If $$ x=3 $$ and $$ y=4 $$ is a solution of the equation $$ 5x-3y=k, $$ find the value of $$ k $$.

Answer

**step1** Understanding the problem

We are given a mathematical expression involving variables $$ x $$ and $$ y $$, which is set equal to a constant $$ k $$. The expression is $$ 5x - 3y = k $$. We are also provided with specific numerical values for $$ x $$ and $$ y $$: $$ x=3 $$ and $$ y=4 $$. Our task is to determine the exact numerical value of $$ k $$. This means we need to replace $$ x $$ and $$ y $$ with their given numbers and then calculate the result.

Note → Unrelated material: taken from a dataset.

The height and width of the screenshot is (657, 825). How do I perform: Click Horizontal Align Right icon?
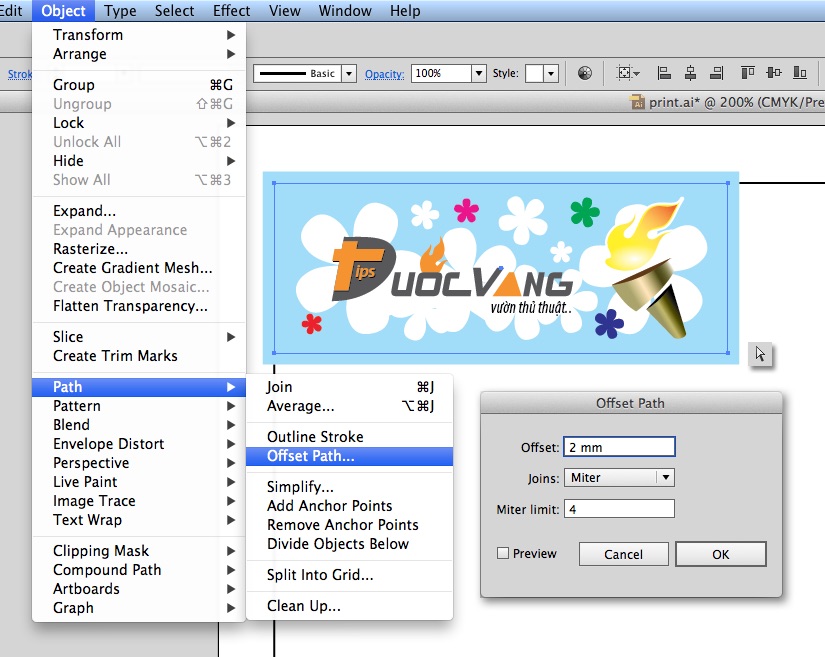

**step2** Substituting the given values

We will substitute the value of $$ x=3 $$ into the place of $$ x $$ and the value of $$ y=4 $$ into the place of $$ y $$ in the given expression.
The expression $$ 5x - 3y = k $$ becomes $$ (5 \times 3) - (3 \times 4) = k $$.

**step3** Performing the multiplication operations

First, we calculate the product of $$ 5 $$ and $$ 3 $$.
$$ 5 \times 3 $$ means 5 groups of 3, which can be thought of as $$ 3 + 3 + 3 + 3 + 3 $$.
Adding these together, $$ 3+3=6 $$, $$ 6+3=9 $$, $$ 9+3=12 $$, $$ 12+3=15 $$. So, $$ 5 \times 3 = 15 $$.
Next, we calculate the product of $$ 3 $$ and $$ 4 $$.
$$ 3 \times 4 $$ means 3 groups of 4, which can be thought of as $$ 4 + 4 + 4 $$.
Adding these together, $$ 4+4=8 $$, $$ 8+4=12 $$. So, $$ 3 \times 4 = 12 $$.
Now, the expression becomes $$ 15 - 12 = k $$.

**step4** Performing the subtraction operation

Finally, we perform the subtraction. We need to find the difference between $$ 15 $$ and $$ 12 $$.
Starting from 15, we count back 12 units:
$$ 15 - 1 = 14 $$
$$ 14 - 1 = 13 $$
$$ 13 - 1 = 12 $$
$$ 12 - 1 = 11 $$
$$ 11 - 1 = 10 $$
$$ 10 - 1 = 9 $$
$$ 9 - 1 = 8 $$
$$ 8 - 1 = 7 $$
$$ 7 - 1 = 6 $$
$$ 6 - 1 = 5 $$
$$ 5 - 1 = 4 $$
$$ 4 - 1 = 3 $$
So, $$ 15 - 12 = 3 $$.

**step5** Stating the value of k

Based on our calculations, the value of $$ k $$ is 3.